## COMPITO 1
Per favore, ricopia senza modifiche le righe dei record riportati più avanti: comincia dalla riga che contiene "Where should I click to: Click the info" e fermati dopo quella che contiene "click(x=293, y=224)".

Ai fini del risarcimento del danno da mobbing non sono sufficienti le continue vessazioni ma occorre provare la sussistenza di un danno alla salute

Corte di Cassazione Sezione Lavoro Civile, Sentenza del 26 marzo 2010, n. 7382

Per "mobbing", riconducibile alla violazione degli obblighi derivanti al datore di lavoro dall'articolo 2087 c.c, deve intendersi una condotta nei confronti del lavoratore tenuta dal datore di lavoro, o del dirigente, protratta nel tempo e consistente in reiterati comportamenti ostili, che assumono la forma di discriminazione o di persecuzione psicologica da cui consegue la mortificazione morale e l'emarginazione del dipendente nell'ambiente di lavoro, con effetti lesivi dell'equilibrio fisiopsichico e della personalita' del medesimo. E' stato quindi precisato che ai fini della configurabilita' della condotta lesiva del datore di lavoro sono rilevanti: a) la molteplicita' di comportamenti di carattere persecutorio posti in essere in modo sistematico e prolungato contro il dipendente con intento vessatorio; b) l'evento lesivo della salute o della personalita' del dipendente; c) il nesso eziologico tra la condotta del datore o del dirigente e il pregiudizio all'integrita' psico-fisica del lavoratore; d) la prova dell'elemento soggettivo, cioe' dell'intento persecutorio. E' stato infine ritenuto che la valutazione degli elementi di fatto emersi nel corso del giudizio, ai fini dell'accertamento della sussistenza del mobbing e della derivazione causale da detto comportamento illecito del datore di lavoro di danni alla salute del lavoratore, costituisce apprezzamento di fatto riservato in via esclusiva al giudice di merito e non censurabile in sede di legittimita' se adeguatamente e correttamente motivato (cfr. Cass. n. 3785/2009, n. 22893/2008, n. 22858/2008).

## Dati sui punti di clic
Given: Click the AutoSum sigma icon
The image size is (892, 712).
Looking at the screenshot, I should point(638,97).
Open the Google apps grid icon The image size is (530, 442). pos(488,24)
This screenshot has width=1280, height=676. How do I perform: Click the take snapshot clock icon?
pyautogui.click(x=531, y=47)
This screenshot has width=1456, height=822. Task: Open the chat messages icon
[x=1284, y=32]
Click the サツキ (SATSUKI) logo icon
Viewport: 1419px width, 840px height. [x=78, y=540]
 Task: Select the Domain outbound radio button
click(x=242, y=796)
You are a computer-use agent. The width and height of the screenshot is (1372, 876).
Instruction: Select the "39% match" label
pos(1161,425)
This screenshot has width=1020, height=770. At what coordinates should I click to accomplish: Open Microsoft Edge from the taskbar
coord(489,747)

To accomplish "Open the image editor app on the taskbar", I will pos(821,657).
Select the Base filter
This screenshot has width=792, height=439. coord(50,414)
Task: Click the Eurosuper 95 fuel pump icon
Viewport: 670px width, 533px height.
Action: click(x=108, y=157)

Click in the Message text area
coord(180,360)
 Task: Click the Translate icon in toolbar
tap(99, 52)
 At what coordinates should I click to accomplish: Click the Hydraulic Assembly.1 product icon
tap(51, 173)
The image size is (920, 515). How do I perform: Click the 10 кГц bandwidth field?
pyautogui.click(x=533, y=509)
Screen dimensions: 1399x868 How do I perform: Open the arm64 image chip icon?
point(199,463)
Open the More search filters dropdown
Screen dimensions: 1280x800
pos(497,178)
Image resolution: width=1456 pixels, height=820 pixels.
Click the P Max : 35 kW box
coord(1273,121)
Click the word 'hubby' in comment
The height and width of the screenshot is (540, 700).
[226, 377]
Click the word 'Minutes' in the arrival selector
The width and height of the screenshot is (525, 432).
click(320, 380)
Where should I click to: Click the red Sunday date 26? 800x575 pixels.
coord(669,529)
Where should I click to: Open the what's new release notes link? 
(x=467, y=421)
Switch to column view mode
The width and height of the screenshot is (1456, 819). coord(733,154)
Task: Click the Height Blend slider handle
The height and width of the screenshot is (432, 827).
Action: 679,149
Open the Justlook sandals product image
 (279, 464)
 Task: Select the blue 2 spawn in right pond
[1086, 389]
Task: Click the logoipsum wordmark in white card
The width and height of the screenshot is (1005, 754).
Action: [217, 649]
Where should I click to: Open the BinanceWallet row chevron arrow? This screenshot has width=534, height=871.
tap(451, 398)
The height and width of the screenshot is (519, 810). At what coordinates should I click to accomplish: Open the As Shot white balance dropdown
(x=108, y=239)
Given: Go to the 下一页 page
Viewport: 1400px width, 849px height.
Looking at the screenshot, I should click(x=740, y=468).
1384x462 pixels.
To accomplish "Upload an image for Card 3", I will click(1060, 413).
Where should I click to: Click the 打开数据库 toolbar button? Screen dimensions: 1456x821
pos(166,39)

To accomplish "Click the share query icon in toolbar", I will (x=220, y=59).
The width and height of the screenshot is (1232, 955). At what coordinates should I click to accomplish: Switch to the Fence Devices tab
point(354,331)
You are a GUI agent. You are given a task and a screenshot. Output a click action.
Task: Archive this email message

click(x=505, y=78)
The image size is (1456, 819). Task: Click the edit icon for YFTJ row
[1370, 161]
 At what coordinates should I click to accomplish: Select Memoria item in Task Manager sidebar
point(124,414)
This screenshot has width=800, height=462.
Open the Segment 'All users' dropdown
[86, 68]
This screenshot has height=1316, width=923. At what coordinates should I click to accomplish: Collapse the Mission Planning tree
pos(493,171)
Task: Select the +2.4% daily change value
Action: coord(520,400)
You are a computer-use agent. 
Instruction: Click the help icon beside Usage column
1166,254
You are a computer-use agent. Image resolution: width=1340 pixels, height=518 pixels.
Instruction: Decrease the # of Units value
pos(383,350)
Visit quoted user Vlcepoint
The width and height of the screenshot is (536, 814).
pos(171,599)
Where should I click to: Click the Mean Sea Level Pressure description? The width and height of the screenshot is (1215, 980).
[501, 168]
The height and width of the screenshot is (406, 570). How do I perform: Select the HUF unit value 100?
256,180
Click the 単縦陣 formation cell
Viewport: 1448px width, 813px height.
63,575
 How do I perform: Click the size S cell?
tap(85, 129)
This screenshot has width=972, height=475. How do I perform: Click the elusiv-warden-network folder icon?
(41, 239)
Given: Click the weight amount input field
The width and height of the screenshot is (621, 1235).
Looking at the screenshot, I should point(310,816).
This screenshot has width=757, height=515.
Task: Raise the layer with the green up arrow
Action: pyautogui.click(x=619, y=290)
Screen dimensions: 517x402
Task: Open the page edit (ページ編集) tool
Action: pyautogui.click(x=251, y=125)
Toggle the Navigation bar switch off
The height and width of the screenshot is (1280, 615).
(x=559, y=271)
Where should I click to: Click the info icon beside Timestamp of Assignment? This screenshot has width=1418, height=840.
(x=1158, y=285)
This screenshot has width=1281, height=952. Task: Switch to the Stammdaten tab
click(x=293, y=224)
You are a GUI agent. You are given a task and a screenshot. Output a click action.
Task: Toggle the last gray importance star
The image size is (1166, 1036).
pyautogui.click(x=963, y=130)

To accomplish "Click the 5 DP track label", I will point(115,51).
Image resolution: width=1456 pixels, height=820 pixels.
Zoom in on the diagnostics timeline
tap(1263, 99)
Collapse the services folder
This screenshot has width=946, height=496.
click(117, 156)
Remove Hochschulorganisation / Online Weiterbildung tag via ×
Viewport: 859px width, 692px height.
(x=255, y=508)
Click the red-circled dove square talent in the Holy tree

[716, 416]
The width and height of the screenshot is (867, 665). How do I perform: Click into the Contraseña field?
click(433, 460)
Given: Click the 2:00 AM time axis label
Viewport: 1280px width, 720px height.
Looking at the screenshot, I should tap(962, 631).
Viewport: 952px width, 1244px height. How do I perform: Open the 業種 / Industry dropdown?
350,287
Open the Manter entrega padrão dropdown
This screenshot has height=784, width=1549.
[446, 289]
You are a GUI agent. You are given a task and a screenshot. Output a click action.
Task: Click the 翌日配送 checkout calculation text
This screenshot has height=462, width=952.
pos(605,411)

## COMPITO 2
Prosegui il testo sul risarcimento del danno da mobbing dal punto in cui si interrompe.

## RISULTATO DELL'ESERCIZIO 1
Where should I click to: Click the info icon beside Timestamp of Assignment? This screenshot has width=1418, height=840.
(x=1158, y=285)
This screenshot has width=1281, height=952. Task: Switch to the Stammdaten tab
click(x=293, y=224)

## RISULTATO DELL'ESERCIZIO 2
REPUBBLICA ITALIANA

IN NOME DEL POPOLO ITALIANO

LA CORTE SUPREMA DI CASSAZIONE

SEZIONE LAVORO

Composta dagli Ill.mi Sigg.ri Magistrati:

Dott. ROSELLI Federico - Presidente

Dott. D'AGOSTINO Giancarlo - rel. Consigliere

Dott. AMOROSO Giovanni - Consigliere

Dott. MORCAVALLO Ulpiano - Consigliere

Dott. CURZIO Pietro - Consigliere

ha pronunciato la seguente:



SENTENZA

sul ricorso 30463-2006 proposto da:

GI. FR. S.R.L., in persona del legale rappresentante pro tempore, elettivamente domiciliata in ROMA, VIA GEROLAMO BELLONI 88, presso lo studio dell'avvocato PROSPERETTI GIULIO, che la rappresenta e difende unitamente agli avvocati RUSSO CARLO, ROLANDO BARBARA, giusta delega a margine del ricorso;

- ricorrente -

contro

CA. LU. , elettivamente domiciliato in ROMA, VIA RICASOLI N. 7, presso lo studio dell'avvocato MUGGIA ROBERTO, che lo rappresenta e difende, giusta delega a margine del controricorso;

LA. FO. SA. S.P.A., elettivamente domiciliata in ROMA, VIA DELLA CONCILIAZIONE 44, presso lo studio dell'avvocato PERILLI MARIA ANTONIETTA, che la rappresenta e difende unitamente all'avvocato CURTI MAURIZIO, giusta delega in calce al controricorso;

- controricorrenti -

avverso la sentenza n. 931/2006 della CORTE D'APPELLO di TORINO, depositata il 20/06/2006 R.G.N. 1134/05;

udita la relazione della causa svolta nella pubblica udienza del 03/02/2010 dal Consigliere Dott. GIANCARLO D'AGOSTINO;

uditi gli Avvocati PROSPERETTI GIULIO e RUSSO CARLO; uditi gli Avvocati MUGGIA ROBERTO, PERILLI MARIA ANTONIETTA e CURTI MAURIZIO;

udito il P.M. in persona del Sostituto Procuratore Generale Dott. DESTRO Carlo che ha concluso per il rigetto del ricorso.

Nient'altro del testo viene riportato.